Death exhibition is on at Wellcome Collection Ben Grant Have you ever been afraid of the doom year 2012? Or have you ever thought about what you would do in the face of imminent demise? Indeed, you might think death is out of reach, but at least the twenty-minute queue at the Wellcome Collection proves that while the death terrifies people, it fascinates them as well. A blockbuster exhibition named
“Death: A self-portrait” opening at the Wellcome Collection two weeks ago plans a tour for people to explore death. The exhibition is organized into five theme rooms. A Chicago-based former antique print dealer Richard Harris devoted an series of his collection—300 artefacts related to the grim reaper, which spans over five centuries and many continents. There is an intricate plasticine
sculpture to marvel at, which is called “Calavera” by Argentinean collective Mondongo in 2011. It assembles diverse culture elements into a three-dimensional collage, including European and USA capitalism, which have a radical influence on South America. The giant sculpture, which as a whole, formed the shape of a skull. As colorful as it is, the masterpiece express a strong political meaning.
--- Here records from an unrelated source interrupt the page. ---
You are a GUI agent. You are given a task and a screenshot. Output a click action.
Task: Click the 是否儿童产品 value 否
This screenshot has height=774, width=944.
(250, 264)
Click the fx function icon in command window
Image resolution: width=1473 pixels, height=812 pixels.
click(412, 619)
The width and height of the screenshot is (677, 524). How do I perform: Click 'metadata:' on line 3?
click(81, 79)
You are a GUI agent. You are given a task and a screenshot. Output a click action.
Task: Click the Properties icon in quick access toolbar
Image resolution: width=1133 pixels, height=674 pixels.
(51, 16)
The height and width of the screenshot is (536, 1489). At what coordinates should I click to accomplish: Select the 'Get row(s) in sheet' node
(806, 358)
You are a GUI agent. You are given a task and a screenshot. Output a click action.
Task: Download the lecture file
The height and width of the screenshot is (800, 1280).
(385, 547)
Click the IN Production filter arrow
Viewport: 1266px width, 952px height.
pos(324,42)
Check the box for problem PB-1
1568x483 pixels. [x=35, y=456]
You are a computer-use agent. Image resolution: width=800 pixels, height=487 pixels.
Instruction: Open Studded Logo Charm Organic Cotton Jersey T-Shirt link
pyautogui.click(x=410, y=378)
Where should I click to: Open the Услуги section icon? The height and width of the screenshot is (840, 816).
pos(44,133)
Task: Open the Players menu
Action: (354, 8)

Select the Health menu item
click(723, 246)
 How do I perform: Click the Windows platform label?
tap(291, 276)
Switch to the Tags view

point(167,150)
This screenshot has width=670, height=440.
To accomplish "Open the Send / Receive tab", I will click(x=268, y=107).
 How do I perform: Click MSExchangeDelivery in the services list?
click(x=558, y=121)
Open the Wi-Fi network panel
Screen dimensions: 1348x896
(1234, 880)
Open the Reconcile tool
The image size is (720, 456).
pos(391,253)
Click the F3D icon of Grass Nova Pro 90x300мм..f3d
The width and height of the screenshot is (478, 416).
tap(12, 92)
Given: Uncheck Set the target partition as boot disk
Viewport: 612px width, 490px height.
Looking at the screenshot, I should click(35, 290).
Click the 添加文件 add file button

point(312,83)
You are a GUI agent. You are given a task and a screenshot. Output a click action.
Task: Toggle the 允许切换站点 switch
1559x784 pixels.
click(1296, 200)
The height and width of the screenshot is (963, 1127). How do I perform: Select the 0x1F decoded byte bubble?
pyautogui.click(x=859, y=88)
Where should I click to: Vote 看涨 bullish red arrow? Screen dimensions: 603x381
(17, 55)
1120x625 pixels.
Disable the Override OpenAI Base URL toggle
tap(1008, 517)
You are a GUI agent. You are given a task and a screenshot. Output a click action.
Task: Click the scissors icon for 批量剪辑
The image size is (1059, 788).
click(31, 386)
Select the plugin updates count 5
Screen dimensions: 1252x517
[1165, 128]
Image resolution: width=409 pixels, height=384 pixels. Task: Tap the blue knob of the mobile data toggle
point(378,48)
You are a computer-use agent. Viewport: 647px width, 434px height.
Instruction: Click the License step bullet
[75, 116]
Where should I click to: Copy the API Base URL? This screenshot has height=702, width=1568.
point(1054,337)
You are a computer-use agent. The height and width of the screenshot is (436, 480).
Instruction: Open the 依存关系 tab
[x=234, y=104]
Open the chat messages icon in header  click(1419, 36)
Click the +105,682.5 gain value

The most striking thing is definitely the emaciated corpse sitting upright on a wooden box. The corpse made by John Isaacs is half flesh and half bone, which reveals the morbid but anatomical beauty. There are few people around the corpse probably due to its terrified and bloody body, but it, to the largest extent, renders the transformation from life to death. Crammed with tremendous mas-
terpiece, “Death: A Self-portrait” is more than an exhibition. It not only portrays an end that we all will get to, but also implies how we could make peach with it. After all, death is awaiting us all and no one is immortal. Perhaps the only way to dance with it is to live. Although life is short, we could still live as sakura or firework, which die at the moment when it is the most glorious and never fear it.